1.: Ali M. Абдоминальный компартмент-синдром: важность установки мочевого катетера при измерении внутрибрюшного давления. BMJ Case Rep. 2018 Oct 21; 2018 [PMC free article: PMC6203075] [PubMed: 30344152]
2.: Ampatzidou F, Madesis A, Kechagioglou G, Drossos G. Синдром брюшного отдела после хирургическая коррекция типа А расслоение аорты. Энн Кард Анаст. 2018 окт.-дек.; 21(4):444-445. [Бесплатная статья PMC: PMC6206795] [PubMed: 30333346]
3.: Чандра Р., Якобсон Р.А., Пуарье Дж., Милликан К., Робинсон Э., Сипарски Н. Успешное безоперационное лечение внутрибрюшной гипертензии и синдрома абдоминального компартмента после сложной пластики вентральной грыжи : серия случаев. Am J Surg. 2018 окт; 216(4):819-823. [PubMed: 30243791]
4.: Ватанхах С., Шейхи Р.А., Хейдари М., Морадимайд П. Взаимосвязь между инфузионной реанимацией и внутрибрюшной гипертензией у пациентов с тупой травмой живота. Int J Crit Illn Inj Sci. 2018 июль-сен;8(3):149-153. [Бесплатная статья PMC: PMC6116304] [PubMed: 30181972]
5.: Грей С., Кристенсен М., Крафт Дж. Желудочно-почечные эффекты внутрибрюшной гипертензии: последствия для медсестер интенсивной терапии. Медсестры интенсивной терапии. 2018 окт;48:69-74. [PubMed: 29937073]
6.: Миранда Э., Манзур М., Хан С., Хэм С.В., Уивер Ф.А., Роу В.Л. Послеоперационное развитие синдрома брюшной полости у пациентов, перенесших эндоваскулярную пластику аорты по поводу разрыва аневризмы брюшной аорты. Энн Васк Сург. 2018 Май; 49: 289-294. [PubMed: 29477687]
7.: Килич Э., Угур М., Йетим И., Темиз М. Влияние методов временного закрытия брюшной полости на смертность и заболеваемость у пациентов с открытой брюшной полостью. Ulus Travma Acil Cerrahi Derg. 2018 июль; 24 (4): 321-326. [PubMed: 30028489]
8.: Шелдон Р., Эккерт М. Хирургическая реанимация: желудочно-кишечные осложнения. Surg Clin North Am. 2017 г., декабрь 97(6):1425-1447. [PubMed: 29132517]
9.: Измайлов С.Г., Рябков М.Г., Балеев М.С., Мокеев О.А. Сравнительная диагностическая ценность различных методов измерения внутриполостного давления при абдоминальном компартмент-синдроме. Хирургия (Москва). 2018;(8):31-35. [PubMed: 30113590]

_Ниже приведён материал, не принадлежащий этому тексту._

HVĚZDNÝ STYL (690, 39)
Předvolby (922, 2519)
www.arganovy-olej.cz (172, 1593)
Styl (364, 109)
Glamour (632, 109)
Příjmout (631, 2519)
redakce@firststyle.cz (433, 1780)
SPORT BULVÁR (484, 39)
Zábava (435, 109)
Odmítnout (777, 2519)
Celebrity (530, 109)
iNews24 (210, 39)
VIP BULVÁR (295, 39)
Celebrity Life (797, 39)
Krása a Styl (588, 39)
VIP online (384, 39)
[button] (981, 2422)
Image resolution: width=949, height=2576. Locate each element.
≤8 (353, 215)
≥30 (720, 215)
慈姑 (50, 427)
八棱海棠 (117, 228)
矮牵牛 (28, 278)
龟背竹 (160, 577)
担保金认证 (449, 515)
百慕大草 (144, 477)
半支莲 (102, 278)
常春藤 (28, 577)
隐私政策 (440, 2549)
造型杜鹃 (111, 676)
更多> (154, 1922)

10.: Leclerc B, Salomon Du Mont L, Parmentier AL, Besch G, Rinckenbach S. Абдоминальный компартмент-синдром и разрыв аневризмы аорты: проверка прогностического теста (SCA-AAR). Медицина (Балтимор). 2018 июнь;97(25):e11066. [Бесплатная статья PMC: PMC6024481] [PubMed: 29923999]
11.: Солорсано Родригес Э., Лопес Альмарас Р., Мендиола Арса Дж., Астигаррага Агирре И., Бильбао Сальсинес Н., Альварес Мартинес Л. [Парацентез как абдоминальная декомпрессионная терапия в нейробластома РС с массивной гепатомегалией]. Цирк Педиатр. 2018 17 октября; 31 (4): 196-199. [PubMed: 30371033]
12.: Chabot E, Nirula R. Принципы ведения интенсивной терапии при открытой брюшной полости: реанимация, баланс жидкости, питание и управление ИВЛ. Открытая травмахирургия неотложной помощи. 2017;2(1):e000063. [Бесплатная статья PMC: PMC5877893] [PubMed: 29766080]
13.: Coccolini F, Roberts D, Ansaloni L, Ivatury R, Gamberini E, Kluger Y, Moore EE, Coimbra R, Kirkpatric , Абу-Зидан Ф.М., Сартелли М., Вельмахос Г., Фрага Г.П., Леппаниеми А., Толонен М., Галанте Дж., Разек Т., Майер Р., Бала М., Сакакушев Б., Хоха В., Мальбрейн М., Аньолетти В., Пейцман А., Деметрашвили З. , Сугрю М., Ди Саверио С., Марци И., Сорейде К., Биффл В., Феррада П., Пэрри Н., Монтраверс П., Мелотти Р.М., Сальветти Ф., Валетти Т.М., Скалеа Т., Кьяра О., Чимбанасси С., Кашук Д.Л., Ларреа М. , Эрнандес ДЖАМ, Лин Х.Ф., Чирика М., Арвье С., Бинг С., Хорер Т., Де Симоне Б., Масиакос П., Рева В., ДеАнджелис Н., Кике К., Балог З.Дж., Фугаззола П., Томасони М., Латифи Р., Найду Н., Вебер D, Handolin L, Inaba K, Hecker A, Kuo-Ching Y, Ordoñez CA, Rizoli S, Gomes CA, De Moya M, Wani I, Mefire AC, Boffard K, Napolitano L, Catena F. Открытый живот при травме и пациенты без травм: рекомендации WSES. World J Emerg Surg. 2018;13:7. [Бесплатная статья PMC: PMC5797335] [PubMed: 29434652]
14.: Сакка С.Г. [Больной с внутрибрюшной гипертензией]. Анастезиол Интенсивмед Нотфалмед Шмерцтер. 2016 янв;51(1):8-16. [PubMed: 26863642]
15.: Муресан М., Муресан С., Бринзанюк К., Войдазан С., Сала Д., Джимбореан О., Хуссам А.Х., Бара Т., Попеску Г., Борз С., Неаго Р. Сколько стоит декомпрессия лапаротомия снижает смертность при синдроме первичного абдоминального компартмента?: одноцентровое проспективное исследование 66 пациентов. Медицина (Балтимор).